Requirement: Copy out the lines of these entries verbatim, beginning at the line that contains "Given: Click the arrow" and stopping after the line that contains "point(246,276)".

Saved data entries:
◆ ◆ ◆ ◆ ◆ ◆ ◆

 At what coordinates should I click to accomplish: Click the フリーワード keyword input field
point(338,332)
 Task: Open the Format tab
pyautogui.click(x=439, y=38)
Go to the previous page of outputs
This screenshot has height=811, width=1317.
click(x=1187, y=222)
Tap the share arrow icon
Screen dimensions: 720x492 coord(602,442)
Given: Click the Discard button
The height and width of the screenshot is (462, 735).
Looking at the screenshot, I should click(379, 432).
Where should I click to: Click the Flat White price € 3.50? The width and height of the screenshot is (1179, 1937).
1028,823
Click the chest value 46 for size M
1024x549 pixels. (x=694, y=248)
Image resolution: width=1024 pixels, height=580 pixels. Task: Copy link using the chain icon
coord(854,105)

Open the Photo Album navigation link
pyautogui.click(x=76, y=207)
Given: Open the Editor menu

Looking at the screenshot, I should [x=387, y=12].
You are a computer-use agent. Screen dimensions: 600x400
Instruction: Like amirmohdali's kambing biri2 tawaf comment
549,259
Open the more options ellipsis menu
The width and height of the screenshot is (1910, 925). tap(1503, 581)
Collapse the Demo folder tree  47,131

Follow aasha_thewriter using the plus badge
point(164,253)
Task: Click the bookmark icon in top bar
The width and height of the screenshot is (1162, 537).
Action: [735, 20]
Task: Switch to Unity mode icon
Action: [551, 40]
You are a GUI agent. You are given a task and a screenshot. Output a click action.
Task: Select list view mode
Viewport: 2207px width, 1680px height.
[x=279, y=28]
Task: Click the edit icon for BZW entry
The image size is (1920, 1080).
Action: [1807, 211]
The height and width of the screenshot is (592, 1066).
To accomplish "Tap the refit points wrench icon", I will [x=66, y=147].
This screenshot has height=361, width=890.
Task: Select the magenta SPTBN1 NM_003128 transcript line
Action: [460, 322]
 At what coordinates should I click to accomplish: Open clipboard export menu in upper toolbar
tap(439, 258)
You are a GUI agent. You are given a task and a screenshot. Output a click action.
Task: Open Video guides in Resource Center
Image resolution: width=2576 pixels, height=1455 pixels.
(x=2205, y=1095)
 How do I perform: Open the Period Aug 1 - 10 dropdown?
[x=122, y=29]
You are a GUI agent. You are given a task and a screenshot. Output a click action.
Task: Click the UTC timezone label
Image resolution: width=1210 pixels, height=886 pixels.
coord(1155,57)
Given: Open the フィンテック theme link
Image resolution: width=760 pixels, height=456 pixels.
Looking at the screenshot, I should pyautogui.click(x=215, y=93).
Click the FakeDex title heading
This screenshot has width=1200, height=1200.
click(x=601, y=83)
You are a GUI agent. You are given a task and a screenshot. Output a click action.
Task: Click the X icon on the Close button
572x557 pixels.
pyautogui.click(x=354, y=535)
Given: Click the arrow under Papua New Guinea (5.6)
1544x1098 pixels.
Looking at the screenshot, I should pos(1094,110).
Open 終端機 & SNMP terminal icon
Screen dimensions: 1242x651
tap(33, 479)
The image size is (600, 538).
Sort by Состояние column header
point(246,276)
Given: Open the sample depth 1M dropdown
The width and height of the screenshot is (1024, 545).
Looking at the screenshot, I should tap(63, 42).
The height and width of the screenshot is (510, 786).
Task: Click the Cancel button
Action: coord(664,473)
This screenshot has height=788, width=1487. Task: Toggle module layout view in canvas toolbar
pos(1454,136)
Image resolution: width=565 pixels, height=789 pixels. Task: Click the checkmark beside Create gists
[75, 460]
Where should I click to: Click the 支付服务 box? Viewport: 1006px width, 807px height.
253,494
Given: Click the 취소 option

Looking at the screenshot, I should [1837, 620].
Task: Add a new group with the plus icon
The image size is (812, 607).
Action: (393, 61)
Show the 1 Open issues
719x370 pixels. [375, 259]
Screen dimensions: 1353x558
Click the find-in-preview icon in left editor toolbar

◆ ◆ ◆ ◆ ◆ ◆ ◆

Final result:
Given: Click the arrow under Papua New Guinea (5.6)
1544x1098 pixels.
Looking at the screenshot, I should pos(1094,110).
Open 終端機 & SNMP terminal icon
Screen dimensions: 1242x651
tap(33, 479)
The image size is (600, 538).
Sort by Состояние column header
point(246,276)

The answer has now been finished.